Langarud drug rehabilitation center fire
- Date: 3 November 2023
- Location: Langarud, Gilan province, Iran;
- Type: Structure fire
- Deaths: 32
- Injuries: 16

= Langarud drug rehabilitation center fire =

2023 fatal blaze in Iran

On 3 November 2023, a fire broke out in a drug rehabilitation center in Langarud, Iran, killing at least 32 people and injuring 16.

==Background==
Iran has one of the world's highest rates of opiate use, with an estimated 2.8 million users according to the United Nations Office on Drugs and Crime. The country also lies on the main trafficking route for poppy, the source of opium and heroin, from Afghanistan to Europe. A UN drug report in 2023 said that 47% of global heroin and morphine seizures originating from Afghanistan in 2020 came from Iran.

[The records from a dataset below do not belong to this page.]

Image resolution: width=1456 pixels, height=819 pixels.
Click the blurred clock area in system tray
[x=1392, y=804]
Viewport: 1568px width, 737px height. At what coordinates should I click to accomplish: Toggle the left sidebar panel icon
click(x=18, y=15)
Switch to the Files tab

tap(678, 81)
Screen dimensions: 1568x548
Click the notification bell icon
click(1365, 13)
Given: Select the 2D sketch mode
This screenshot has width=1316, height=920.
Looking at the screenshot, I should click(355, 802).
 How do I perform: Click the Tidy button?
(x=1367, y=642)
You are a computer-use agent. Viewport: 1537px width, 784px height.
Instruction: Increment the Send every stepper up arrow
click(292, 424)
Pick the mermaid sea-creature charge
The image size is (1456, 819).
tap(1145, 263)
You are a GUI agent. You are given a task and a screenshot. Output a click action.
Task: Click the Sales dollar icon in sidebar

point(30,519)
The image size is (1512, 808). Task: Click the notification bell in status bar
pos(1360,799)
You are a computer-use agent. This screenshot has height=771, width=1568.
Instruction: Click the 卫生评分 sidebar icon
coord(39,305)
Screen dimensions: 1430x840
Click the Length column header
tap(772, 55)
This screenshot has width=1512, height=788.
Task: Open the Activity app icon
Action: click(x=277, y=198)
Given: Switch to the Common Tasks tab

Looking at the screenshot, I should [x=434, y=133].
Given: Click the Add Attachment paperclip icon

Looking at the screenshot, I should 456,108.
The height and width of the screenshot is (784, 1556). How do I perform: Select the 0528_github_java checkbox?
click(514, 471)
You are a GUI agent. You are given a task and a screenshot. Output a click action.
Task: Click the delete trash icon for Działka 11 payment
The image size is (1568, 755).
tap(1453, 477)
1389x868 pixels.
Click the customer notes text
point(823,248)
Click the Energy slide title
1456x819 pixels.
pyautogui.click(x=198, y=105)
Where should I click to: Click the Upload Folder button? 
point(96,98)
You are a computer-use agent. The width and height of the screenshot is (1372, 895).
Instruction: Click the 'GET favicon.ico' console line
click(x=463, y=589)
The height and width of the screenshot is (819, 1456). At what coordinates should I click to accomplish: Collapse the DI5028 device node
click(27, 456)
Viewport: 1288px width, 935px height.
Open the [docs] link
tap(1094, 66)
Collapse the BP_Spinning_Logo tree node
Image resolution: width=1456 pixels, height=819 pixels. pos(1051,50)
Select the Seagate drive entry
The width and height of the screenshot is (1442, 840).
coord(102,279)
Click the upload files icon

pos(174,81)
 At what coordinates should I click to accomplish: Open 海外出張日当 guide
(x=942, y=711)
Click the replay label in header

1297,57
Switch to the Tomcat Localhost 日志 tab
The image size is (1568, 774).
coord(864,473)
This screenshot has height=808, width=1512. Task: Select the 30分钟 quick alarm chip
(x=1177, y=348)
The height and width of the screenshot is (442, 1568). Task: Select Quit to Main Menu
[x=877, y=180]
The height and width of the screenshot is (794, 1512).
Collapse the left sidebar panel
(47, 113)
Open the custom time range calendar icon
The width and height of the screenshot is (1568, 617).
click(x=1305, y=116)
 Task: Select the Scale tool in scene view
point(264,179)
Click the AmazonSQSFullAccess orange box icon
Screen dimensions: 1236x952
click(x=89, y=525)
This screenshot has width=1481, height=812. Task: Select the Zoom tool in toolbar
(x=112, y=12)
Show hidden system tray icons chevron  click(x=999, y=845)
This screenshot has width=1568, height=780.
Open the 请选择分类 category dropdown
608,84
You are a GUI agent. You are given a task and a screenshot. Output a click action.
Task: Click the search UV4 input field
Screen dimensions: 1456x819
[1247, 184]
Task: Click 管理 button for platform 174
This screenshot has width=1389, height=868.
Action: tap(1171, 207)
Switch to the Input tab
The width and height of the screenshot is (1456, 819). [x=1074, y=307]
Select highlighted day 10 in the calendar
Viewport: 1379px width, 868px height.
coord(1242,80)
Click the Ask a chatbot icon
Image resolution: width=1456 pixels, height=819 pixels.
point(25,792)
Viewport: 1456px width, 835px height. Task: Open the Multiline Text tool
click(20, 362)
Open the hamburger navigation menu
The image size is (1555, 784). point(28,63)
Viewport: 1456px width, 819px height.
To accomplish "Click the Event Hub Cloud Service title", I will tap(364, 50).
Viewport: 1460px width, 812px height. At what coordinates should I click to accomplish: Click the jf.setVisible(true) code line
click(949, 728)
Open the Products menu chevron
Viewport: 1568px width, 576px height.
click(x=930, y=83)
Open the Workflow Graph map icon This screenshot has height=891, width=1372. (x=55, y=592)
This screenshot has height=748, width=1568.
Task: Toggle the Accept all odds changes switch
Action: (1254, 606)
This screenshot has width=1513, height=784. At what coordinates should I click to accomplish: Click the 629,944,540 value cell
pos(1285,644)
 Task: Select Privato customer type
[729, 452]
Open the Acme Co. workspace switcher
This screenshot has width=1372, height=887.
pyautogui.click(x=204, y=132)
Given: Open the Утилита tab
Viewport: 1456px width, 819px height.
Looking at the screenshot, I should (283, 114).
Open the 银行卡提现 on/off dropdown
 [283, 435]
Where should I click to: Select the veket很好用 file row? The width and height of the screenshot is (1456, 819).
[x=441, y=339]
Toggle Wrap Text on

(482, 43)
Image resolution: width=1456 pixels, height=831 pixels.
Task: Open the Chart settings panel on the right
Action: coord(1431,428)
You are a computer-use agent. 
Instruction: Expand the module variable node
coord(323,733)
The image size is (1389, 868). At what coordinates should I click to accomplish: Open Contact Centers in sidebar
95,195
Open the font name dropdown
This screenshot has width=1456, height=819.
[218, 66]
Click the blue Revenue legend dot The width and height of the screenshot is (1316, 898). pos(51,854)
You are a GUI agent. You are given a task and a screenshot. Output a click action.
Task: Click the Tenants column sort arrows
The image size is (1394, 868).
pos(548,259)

The center, which was named "The First Step Toward Freedom", catered to opium addicts and was designed to accommodate up to 40 people. However, deputy governor of Gilan province Mohammad Jalai said that the facility was overcrowded at the time of the fire.

==Events==
The fire broke out in the early morning of 3 November 2023 and then spread across the center, resulting in the roof collapsing. The chief justice of Gilan told local media that at least 32 people had been killed while 16 others were hospitalized. Four of the injured were described as in critical condition.

==Investigation==
Jalai told Fars news agency that the blaze appeared to have been caused by a heater which caught fire and set nearby curtains alight. The center's manager and several others were arrested as part of the investigation.